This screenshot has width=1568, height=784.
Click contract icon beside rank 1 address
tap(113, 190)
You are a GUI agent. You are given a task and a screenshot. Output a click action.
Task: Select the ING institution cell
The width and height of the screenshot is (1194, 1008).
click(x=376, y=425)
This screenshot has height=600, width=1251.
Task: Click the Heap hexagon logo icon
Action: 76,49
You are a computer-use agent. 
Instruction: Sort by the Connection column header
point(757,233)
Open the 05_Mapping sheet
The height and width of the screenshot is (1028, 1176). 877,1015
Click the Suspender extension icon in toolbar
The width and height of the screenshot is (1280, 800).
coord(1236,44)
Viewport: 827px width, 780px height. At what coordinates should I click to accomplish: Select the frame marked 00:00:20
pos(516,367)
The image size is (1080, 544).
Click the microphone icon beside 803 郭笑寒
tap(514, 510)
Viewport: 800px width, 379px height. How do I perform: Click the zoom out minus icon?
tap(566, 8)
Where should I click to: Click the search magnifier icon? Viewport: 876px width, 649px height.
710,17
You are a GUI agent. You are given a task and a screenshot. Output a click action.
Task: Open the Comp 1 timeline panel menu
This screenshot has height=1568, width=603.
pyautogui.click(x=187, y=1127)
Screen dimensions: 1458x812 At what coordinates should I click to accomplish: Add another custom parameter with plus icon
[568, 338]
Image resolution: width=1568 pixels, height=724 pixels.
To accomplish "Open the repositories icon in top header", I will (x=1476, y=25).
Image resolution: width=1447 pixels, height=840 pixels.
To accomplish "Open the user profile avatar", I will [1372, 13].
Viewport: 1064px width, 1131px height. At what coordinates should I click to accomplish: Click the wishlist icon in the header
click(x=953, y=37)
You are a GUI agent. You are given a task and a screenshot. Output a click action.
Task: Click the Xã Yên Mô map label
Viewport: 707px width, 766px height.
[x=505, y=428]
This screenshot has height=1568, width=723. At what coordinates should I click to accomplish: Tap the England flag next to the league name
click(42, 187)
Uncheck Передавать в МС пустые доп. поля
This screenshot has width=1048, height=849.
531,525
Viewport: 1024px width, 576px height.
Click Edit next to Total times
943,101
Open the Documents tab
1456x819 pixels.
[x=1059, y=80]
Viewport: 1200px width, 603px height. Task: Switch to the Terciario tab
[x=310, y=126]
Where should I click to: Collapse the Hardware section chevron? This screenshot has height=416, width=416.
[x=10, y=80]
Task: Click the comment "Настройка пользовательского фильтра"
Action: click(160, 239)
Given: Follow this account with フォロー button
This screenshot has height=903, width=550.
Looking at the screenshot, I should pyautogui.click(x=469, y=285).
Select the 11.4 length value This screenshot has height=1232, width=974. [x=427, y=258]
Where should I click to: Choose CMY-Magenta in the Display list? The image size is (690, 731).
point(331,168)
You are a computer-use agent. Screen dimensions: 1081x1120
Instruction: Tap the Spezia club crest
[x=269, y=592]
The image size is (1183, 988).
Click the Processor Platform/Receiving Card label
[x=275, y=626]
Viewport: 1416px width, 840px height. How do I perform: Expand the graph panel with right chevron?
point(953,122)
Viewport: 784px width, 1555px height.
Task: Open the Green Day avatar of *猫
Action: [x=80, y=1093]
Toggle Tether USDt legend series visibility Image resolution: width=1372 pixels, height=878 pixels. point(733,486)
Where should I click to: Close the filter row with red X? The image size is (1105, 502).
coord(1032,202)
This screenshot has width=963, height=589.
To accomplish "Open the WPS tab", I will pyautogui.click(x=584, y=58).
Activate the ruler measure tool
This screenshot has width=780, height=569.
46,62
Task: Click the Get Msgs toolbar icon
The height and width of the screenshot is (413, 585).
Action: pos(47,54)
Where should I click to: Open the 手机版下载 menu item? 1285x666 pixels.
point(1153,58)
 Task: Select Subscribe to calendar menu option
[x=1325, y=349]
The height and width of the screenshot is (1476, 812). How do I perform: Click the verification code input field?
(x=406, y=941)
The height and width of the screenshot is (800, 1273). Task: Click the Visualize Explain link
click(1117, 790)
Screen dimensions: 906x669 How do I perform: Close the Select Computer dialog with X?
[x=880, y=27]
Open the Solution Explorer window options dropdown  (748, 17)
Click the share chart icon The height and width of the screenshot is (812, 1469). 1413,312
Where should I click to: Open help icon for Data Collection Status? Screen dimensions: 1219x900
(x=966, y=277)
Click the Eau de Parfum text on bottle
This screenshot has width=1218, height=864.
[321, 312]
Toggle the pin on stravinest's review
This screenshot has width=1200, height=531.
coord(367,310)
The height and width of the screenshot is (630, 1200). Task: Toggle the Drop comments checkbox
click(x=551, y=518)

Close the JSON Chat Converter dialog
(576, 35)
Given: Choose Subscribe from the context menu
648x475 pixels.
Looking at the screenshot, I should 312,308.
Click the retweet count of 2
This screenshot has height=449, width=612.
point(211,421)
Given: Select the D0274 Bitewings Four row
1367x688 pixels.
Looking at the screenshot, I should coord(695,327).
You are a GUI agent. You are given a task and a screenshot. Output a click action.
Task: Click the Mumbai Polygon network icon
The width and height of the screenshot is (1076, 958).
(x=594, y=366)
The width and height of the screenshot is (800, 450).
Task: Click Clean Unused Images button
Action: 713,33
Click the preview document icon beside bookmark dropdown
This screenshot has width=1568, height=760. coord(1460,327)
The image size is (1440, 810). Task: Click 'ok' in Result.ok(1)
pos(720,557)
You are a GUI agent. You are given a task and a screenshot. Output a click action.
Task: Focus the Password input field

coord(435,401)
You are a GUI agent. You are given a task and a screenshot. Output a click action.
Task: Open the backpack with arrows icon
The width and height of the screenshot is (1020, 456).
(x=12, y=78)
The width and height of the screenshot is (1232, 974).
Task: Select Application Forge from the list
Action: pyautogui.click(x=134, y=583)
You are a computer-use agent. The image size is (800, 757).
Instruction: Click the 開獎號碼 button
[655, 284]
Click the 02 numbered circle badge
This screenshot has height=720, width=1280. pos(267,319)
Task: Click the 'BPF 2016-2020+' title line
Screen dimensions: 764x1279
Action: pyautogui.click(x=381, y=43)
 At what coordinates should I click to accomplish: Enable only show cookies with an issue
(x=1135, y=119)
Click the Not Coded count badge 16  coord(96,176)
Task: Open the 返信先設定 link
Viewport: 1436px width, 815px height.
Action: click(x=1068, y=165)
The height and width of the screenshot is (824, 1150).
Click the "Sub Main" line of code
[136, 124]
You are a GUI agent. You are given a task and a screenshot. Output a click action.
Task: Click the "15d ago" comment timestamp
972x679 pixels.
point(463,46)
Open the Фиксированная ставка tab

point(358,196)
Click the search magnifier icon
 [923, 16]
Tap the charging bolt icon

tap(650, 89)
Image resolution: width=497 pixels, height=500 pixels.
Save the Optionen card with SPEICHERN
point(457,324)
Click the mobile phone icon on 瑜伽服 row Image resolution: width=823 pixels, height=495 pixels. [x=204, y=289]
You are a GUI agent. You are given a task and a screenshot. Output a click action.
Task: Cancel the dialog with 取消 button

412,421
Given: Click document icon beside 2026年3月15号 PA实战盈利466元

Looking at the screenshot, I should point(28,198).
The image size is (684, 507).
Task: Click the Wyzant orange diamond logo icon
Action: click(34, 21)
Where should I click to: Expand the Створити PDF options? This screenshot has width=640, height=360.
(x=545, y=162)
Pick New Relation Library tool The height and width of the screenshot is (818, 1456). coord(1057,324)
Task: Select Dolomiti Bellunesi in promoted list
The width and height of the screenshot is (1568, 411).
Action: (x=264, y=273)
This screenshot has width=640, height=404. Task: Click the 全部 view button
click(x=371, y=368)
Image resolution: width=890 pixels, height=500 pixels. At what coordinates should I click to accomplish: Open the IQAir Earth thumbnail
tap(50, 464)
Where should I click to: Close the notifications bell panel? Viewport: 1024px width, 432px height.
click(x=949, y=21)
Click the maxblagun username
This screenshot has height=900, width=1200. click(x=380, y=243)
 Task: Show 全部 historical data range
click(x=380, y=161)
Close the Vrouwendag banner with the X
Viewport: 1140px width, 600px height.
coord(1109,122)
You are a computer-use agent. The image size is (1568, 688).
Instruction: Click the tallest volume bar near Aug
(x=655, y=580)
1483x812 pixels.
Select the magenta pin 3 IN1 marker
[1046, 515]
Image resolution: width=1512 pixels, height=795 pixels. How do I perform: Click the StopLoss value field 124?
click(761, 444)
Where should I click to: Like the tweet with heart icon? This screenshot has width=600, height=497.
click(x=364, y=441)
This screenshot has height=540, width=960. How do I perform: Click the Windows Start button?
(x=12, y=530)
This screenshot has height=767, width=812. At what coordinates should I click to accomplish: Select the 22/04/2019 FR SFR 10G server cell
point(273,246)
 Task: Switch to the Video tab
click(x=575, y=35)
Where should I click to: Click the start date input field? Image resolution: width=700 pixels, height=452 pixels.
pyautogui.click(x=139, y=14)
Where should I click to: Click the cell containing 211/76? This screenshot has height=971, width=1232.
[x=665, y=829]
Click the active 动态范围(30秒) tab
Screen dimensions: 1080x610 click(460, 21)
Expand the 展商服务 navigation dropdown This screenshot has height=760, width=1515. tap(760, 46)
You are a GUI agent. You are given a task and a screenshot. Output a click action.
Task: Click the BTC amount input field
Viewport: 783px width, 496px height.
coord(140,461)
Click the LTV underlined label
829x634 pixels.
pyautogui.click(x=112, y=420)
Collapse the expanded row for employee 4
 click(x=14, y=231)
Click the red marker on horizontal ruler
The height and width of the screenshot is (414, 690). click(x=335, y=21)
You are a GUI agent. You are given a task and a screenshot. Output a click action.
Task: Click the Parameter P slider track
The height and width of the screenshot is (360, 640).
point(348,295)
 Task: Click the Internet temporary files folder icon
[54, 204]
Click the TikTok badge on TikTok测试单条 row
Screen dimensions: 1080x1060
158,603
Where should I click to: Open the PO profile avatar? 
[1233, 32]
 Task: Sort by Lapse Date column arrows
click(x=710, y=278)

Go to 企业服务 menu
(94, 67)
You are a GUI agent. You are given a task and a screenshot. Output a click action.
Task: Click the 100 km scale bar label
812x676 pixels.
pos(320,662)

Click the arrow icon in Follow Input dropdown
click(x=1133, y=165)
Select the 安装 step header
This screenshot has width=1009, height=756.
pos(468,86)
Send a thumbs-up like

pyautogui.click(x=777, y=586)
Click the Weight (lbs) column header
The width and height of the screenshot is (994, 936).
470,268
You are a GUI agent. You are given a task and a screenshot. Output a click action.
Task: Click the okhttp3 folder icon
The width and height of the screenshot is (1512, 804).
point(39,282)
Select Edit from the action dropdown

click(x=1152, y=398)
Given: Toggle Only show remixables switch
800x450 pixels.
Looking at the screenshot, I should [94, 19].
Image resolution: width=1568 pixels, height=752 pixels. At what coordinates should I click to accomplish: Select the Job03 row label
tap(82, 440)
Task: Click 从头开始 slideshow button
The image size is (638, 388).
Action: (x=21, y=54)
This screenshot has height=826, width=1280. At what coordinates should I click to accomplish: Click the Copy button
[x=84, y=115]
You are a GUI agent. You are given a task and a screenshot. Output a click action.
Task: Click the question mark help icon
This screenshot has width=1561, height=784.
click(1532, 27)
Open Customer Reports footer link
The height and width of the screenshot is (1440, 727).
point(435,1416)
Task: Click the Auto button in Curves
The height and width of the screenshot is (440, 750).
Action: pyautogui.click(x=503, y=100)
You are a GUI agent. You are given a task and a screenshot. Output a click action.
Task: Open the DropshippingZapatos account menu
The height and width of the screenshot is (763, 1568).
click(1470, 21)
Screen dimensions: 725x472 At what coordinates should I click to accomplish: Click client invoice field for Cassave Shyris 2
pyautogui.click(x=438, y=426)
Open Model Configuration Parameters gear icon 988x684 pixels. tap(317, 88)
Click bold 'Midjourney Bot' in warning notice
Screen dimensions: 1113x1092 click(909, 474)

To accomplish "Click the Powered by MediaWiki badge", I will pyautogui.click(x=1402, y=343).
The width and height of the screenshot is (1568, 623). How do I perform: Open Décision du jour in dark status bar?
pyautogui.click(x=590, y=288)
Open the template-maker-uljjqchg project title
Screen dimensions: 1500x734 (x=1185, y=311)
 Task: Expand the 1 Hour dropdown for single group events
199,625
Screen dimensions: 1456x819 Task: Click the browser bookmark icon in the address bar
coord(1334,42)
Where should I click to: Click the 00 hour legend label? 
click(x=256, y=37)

#### To be done:
List every line in the records above that contains the string "column", matching case exactly.

#### Task response:
Instruction: Sort by the Connection column header
 Task: Sort by Lapse Date column arrows
Click the Weight (lbs) column header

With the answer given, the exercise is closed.